Question (2) is a known problem; it's called the change-making problem. The Wikipedia page lists integer programming and dynamic programming as solution approaches. The change-making problem is also a variation of the famous knapsack problem. One of the implications of that is that since the standard version of the knapsack problem is NP-complete, it's likely that the change-making problem is as well, dashing hopes for an easy-to-find fast algorithm for solving it.

However, the Wikipedia page also says that for the US and most other coin systems, the greedy algorithm will give the optimal solution. Thus for the nickel/dime/quarter example you give, the optimal solution is to use as many quarters as you can, then account for what's left by using as many dimes as you can, then make up the rest with nickels. So 3 is the minimum number of nickels, dimes, and quarters required to make 40 cents.

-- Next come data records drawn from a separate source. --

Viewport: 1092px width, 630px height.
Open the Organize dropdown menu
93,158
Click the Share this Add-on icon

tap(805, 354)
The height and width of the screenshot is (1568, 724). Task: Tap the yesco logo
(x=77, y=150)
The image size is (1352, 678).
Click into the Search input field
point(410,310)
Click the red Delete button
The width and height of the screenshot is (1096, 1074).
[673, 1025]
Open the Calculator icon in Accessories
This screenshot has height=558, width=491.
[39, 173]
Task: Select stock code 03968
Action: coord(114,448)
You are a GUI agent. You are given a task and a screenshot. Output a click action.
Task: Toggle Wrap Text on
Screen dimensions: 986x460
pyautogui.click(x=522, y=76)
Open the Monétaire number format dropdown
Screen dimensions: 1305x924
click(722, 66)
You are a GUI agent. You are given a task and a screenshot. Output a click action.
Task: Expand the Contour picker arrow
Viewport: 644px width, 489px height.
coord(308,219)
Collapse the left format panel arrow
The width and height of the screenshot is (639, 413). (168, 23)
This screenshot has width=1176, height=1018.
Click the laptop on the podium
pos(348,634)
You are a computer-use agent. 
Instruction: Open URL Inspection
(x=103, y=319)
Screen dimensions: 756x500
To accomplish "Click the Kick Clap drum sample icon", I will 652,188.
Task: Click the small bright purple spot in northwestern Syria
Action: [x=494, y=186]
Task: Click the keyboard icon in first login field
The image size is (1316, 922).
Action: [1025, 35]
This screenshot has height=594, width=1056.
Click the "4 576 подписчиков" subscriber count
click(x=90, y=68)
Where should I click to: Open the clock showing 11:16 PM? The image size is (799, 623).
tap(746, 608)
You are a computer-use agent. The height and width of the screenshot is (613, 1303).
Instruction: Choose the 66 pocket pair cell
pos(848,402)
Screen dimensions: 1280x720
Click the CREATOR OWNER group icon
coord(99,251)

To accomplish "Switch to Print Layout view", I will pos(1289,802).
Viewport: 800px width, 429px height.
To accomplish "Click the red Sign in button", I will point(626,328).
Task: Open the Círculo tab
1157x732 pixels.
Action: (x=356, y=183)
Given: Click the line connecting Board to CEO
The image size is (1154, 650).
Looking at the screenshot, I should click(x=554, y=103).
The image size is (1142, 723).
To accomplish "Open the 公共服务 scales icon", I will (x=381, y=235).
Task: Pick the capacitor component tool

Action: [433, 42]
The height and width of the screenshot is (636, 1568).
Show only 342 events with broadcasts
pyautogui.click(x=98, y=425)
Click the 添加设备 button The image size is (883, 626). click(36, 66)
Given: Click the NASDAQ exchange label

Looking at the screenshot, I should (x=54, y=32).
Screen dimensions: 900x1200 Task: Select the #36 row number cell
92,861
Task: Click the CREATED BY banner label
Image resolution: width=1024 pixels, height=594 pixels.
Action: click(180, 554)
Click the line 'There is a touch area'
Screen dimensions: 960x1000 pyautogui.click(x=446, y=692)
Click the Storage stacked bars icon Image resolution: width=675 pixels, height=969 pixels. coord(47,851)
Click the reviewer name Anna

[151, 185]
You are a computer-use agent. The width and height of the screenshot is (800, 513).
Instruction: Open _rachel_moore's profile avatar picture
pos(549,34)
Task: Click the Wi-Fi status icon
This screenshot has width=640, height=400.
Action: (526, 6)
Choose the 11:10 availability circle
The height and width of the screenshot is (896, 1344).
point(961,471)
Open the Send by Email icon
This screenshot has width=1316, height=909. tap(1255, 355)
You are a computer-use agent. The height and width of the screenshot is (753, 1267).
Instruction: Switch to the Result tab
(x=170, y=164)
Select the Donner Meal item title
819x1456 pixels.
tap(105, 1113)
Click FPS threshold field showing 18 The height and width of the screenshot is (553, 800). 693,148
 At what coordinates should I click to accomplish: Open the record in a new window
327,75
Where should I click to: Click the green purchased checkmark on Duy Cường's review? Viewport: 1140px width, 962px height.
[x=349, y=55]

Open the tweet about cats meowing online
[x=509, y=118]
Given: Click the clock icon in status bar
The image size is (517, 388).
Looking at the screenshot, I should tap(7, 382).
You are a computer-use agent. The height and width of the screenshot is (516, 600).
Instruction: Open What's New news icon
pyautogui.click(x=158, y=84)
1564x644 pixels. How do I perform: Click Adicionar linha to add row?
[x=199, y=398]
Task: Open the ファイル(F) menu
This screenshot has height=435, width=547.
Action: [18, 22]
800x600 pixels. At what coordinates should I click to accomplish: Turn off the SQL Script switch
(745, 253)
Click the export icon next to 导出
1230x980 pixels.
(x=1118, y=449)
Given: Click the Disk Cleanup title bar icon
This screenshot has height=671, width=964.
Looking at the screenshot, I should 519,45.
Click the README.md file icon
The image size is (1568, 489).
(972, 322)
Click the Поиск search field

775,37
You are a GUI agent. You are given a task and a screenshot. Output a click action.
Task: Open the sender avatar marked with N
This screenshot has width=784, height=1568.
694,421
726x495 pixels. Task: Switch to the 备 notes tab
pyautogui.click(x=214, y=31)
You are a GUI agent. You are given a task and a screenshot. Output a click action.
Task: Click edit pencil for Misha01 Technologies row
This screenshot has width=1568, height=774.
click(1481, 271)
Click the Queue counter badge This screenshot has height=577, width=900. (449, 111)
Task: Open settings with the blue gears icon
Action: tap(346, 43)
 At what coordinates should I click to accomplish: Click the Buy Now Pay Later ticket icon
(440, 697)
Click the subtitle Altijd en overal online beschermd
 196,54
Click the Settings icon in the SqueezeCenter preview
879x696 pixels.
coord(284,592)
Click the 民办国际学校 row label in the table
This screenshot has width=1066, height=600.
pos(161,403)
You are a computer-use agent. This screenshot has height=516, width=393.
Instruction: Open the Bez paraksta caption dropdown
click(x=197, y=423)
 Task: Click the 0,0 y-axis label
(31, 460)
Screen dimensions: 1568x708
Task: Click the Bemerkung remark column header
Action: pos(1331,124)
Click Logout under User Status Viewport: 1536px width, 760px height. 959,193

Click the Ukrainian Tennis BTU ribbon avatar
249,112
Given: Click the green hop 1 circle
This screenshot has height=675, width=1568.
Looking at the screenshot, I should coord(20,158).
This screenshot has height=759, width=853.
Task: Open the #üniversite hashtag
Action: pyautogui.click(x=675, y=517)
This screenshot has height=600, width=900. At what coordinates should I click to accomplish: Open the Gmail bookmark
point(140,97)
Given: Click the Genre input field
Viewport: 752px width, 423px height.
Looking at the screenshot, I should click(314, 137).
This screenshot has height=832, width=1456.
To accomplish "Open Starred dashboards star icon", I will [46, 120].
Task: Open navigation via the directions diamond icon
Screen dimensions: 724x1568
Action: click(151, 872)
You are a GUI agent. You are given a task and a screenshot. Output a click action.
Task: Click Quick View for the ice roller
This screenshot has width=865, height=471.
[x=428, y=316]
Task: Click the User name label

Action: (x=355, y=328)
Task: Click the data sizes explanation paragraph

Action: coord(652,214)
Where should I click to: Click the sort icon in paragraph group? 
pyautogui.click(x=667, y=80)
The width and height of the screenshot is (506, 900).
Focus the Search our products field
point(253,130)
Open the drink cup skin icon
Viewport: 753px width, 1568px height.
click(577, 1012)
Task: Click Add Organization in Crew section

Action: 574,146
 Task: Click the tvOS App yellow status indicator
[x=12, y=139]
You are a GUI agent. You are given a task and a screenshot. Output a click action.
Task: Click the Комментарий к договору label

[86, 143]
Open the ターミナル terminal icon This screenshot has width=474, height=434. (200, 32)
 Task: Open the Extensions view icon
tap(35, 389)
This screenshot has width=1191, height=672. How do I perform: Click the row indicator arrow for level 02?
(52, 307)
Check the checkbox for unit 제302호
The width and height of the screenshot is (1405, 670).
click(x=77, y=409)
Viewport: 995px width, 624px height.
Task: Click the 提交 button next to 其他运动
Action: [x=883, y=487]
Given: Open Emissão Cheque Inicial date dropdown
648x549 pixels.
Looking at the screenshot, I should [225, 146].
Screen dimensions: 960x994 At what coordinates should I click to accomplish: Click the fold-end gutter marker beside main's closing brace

Here's the integer program formulation for Question (2). If you let $x_i$ be the number of coins of type $i$ to be used, $d_i$ be the denomination of coin type $i$, and $A$ be the target amount, Question (2) entails solving

$$\min \sum_i x_i $$ subject to $$\sum_i d_i x_i = A,$$ $$x_i \geq 0, x_i \in \mathbb{Z}.$$

While integer programs are hard to solve in general, for small problems like the example you give a good IP solver will return a solution very quickly. For instance, if you take coins of denominations 31, 37, and 41 cents (since nickels, dimes, and quarters are too easy :) ), and want to know the minimum number required to be equivalent to 2011 cents, the solver Lingo requires only the following code to find the answer:

MIN = x1 + x2 + x3;
31*x1 + 37*x2 + 41*x3 = 2011;
@GIN(x1); @GIN(x2); @GIN(x3);

Lingo outputs the optimal solution as $x_1 = 0, x_2 = 20, x_3 = 31,$ with only 7 solver iterations and "00:00:00" time elapsed. So the minimum number of coins is $51$.

You did ask specifically for an algorithm. Many IP solvers (including Lingo) use the branch and bound algorithm, which has solving a linear program (usually with the simplex method) embedded in it.

For Question (1), you could use the following integer program to find a single solution or determine that one does not exist. (In the latter case, the IP solver will report that the problem is infeasible.)

$$\max 1$$ subject to $$\sum_i d_i x_i = A,$$ $$\sum_i x_i = n,$$ $$x_i \geq 0, x_i \in \mathbb{Z}.$$

Again, for small problems a good IP solver will return a solution almost instantaneously. I'm not sure how (or even if it's possible) to modify an IP approach to find all solutions like you request. The generating function techniques mentioned by cardinal and in the question linked to by Derek Jennings will tell you how many solutions there are, but I'm not sure if they will tell you exactly what those solutions are.